La critica principale che è stata mossa alla serie nel corso degli anni è sempre una struttura narrativa ripetitiva, che portava ciclicamente al ripristino dello status quo: all’inizio i Boys sono divisi ma devono affidarsi controvoglia a un qualche piano di Butcher (il sempiterno Karl Urban) – ehi, di Butcher non possiamo fidarci, ma non abbiamo scelta!, si trova quasi la soluzione per distruggere Patriota, si torna al punto di partenza.


La fine della scorsa stagione sembrava finalmente introdurre un punto di rottura, e invece in questa si sono perse le redini nella scrittura. Che sia per un impigrimento nella sceneggiatura o per disposizioni superiori di mamma Amazon, The Boys rinuncia al coraggio di osare e di prendere decisioni forti, cambiando ripetutamente idea fino alla fine.

La paura di deludere le aspettative del pubblico, infine, hanno portato a deluderlo davvero, e questo lo si poteva intuire già dalle dichiarazioni dello showrunner Eric Kripke.

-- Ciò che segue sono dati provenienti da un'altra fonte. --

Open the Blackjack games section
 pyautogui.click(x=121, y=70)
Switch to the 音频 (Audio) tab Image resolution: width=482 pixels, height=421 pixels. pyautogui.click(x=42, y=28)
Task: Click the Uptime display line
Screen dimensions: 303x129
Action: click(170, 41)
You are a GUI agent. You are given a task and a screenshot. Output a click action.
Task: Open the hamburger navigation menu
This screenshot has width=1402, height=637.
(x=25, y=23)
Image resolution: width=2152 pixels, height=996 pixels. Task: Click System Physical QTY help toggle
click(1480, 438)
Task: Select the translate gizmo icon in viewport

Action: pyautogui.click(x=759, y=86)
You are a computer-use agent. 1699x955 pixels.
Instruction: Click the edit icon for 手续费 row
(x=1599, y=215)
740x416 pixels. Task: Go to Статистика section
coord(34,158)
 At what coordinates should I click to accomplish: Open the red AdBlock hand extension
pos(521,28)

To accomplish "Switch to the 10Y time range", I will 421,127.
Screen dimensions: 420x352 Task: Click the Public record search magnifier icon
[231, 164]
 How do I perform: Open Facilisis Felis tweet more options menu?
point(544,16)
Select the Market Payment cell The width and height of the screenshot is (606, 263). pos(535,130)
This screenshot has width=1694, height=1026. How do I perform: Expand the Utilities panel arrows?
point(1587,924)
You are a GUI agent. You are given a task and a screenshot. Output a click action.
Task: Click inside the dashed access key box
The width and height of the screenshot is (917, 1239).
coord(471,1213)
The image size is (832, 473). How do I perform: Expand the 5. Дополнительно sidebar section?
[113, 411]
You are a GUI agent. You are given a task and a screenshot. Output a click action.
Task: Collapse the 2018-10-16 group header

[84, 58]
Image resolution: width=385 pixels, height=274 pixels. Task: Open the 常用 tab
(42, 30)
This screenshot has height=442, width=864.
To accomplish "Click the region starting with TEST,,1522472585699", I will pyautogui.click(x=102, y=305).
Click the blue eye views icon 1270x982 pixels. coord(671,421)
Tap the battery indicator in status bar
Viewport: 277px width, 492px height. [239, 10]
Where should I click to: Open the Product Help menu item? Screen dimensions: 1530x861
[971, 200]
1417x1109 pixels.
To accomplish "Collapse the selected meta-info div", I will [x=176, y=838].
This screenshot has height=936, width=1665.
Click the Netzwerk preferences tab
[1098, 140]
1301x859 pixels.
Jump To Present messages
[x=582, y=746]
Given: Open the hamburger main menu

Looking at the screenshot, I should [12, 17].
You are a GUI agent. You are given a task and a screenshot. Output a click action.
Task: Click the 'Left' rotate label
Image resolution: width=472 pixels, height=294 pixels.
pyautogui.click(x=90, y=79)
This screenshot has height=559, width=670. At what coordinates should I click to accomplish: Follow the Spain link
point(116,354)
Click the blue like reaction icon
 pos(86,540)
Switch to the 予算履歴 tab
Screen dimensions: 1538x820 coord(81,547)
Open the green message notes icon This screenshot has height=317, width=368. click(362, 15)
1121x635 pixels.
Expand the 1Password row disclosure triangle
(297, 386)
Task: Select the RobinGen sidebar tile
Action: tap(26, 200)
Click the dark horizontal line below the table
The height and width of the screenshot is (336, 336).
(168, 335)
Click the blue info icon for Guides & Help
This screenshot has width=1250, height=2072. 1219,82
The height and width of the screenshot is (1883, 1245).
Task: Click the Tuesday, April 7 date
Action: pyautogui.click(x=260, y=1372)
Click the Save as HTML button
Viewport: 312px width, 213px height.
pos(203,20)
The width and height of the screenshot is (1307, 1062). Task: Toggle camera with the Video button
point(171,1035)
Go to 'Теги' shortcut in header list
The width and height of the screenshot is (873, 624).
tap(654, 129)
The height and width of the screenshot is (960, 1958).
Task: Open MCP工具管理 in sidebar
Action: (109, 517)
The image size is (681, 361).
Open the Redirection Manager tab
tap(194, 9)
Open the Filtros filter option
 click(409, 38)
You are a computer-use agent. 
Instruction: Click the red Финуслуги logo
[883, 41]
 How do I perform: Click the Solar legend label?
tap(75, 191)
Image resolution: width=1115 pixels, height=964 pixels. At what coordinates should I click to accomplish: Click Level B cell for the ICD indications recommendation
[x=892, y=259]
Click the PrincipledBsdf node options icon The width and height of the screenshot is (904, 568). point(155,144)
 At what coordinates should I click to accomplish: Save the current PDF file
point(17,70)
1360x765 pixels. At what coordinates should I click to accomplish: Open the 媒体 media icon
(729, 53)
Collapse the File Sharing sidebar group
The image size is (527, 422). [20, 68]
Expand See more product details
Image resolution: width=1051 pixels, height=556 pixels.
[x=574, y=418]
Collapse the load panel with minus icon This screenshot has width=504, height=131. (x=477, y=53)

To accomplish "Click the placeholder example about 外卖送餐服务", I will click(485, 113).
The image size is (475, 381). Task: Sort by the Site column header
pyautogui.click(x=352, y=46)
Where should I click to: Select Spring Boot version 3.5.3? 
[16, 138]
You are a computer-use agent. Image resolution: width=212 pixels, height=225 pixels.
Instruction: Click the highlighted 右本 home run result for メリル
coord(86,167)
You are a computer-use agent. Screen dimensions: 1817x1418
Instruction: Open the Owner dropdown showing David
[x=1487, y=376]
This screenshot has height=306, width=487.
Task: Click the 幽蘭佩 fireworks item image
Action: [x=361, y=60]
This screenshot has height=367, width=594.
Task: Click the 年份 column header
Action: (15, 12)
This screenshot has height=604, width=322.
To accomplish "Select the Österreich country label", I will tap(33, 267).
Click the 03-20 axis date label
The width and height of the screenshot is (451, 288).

Una lunga lista di problemi

The Boys 5: Homelander (Anthony Starr)

The Boys 5 non dà mai davvero la sensazione di voler chiudere, come se i creatori non si fossero accorti di non avere altre stagioni a disposizione. Si dilata in una struttura ripetitiva e indecisa, perdendo tempo dove non è richiesto (il nuovo Black Noir, il background di Firecracker che sarebbe stato interessante una stagione fa, l’episodio dal punto di vista di Terrore…), arrivando poi, naturalmente, a dover tirare le fila di molte storyline in fretta e furia.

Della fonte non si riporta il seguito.